All parties settled for $6 million; Arbor’s insurer paid $3 million. Raymond, Arbor and National Union (Raymond’s insurer) disputed payment of an additional $2.5 million. This dispute became the subject of a lawsuit, which eventually went to the New York Court of Appeals, who ruled for National Union, the insurer. Their decision concluded that Raymond’s vendor endorsement did not apply to the Vendor’s negligence. From the decision:
The vendor's endorsement has its genesis in products liability law. Accordingly, "[s]uch an endorsement covers the vendors' liability arising out of their role in passing the manufacturer's product on to customers, but does not cover vendors for their own negligence. Coverage under the vendor's endorsement is limited to injuries arising out of a defect in the manufacturer's product"

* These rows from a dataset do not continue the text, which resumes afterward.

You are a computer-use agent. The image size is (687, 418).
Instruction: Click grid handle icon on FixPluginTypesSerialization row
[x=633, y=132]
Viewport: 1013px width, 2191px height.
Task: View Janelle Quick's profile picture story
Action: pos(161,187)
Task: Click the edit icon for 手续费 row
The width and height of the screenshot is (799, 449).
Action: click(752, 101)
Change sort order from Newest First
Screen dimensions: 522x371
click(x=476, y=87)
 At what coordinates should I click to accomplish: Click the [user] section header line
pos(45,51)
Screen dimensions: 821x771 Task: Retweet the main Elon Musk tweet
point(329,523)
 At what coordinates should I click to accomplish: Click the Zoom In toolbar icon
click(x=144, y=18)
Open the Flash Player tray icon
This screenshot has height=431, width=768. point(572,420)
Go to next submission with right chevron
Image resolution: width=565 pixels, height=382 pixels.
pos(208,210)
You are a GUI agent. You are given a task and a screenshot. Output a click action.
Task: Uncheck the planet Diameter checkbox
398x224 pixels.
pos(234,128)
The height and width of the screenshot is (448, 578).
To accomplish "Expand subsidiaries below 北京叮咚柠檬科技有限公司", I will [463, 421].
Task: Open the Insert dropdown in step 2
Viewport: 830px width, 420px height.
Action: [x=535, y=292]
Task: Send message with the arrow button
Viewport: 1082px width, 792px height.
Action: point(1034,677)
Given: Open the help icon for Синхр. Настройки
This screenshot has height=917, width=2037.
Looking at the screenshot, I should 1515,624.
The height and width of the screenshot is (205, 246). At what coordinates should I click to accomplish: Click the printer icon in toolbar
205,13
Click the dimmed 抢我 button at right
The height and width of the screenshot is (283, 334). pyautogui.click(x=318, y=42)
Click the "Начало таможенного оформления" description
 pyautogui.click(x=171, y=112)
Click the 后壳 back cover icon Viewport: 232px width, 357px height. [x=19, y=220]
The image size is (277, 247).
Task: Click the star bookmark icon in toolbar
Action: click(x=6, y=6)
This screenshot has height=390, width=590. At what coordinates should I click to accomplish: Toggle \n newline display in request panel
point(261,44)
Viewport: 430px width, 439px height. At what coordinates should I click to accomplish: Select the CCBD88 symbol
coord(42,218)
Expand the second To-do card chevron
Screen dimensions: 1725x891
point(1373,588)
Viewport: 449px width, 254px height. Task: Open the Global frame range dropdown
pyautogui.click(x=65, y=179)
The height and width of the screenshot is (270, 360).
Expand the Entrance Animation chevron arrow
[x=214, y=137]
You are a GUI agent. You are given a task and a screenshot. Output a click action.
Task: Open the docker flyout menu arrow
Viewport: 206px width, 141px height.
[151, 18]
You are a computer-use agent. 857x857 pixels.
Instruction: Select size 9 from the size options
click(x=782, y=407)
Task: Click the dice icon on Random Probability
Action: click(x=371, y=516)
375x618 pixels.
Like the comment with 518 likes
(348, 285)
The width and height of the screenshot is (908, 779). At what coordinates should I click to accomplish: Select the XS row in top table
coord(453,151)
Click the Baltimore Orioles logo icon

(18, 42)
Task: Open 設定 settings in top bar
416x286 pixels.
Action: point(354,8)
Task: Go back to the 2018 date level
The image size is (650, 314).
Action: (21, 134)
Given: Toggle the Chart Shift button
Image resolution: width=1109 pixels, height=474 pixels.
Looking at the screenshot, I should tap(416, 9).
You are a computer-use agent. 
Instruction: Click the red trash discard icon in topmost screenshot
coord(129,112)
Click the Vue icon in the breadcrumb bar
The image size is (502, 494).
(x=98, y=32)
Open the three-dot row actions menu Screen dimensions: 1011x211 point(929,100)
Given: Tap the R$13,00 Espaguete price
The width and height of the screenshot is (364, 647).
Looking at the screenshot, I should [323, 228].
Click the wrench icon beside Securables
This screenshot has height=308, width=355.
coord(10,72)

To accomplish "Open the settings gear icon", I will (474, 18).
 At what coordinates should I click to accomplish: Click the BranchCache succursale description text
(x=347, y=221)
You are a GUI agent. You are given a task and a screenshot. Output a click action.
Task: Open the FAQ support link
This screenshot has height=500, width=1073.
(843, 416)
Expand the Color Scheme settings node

In sum, the vendor's endorsement in this case covers Arbor for defective-product suits arising out of its distribution, sale, repair, servicing, demonstration or rental of Raymond's products. Nothing in the wording of the endorsement (or the exclusions, for that matter) suggests that bodily injuries "arising out of" Raymond's products encompasses the vendor's independent acts of negligence. Our interpretation of the endorsement follows its language and comports with the traditional majority view, the origins of the vendor's endorsement as an outgrowth of products liability law, and common and economic sense.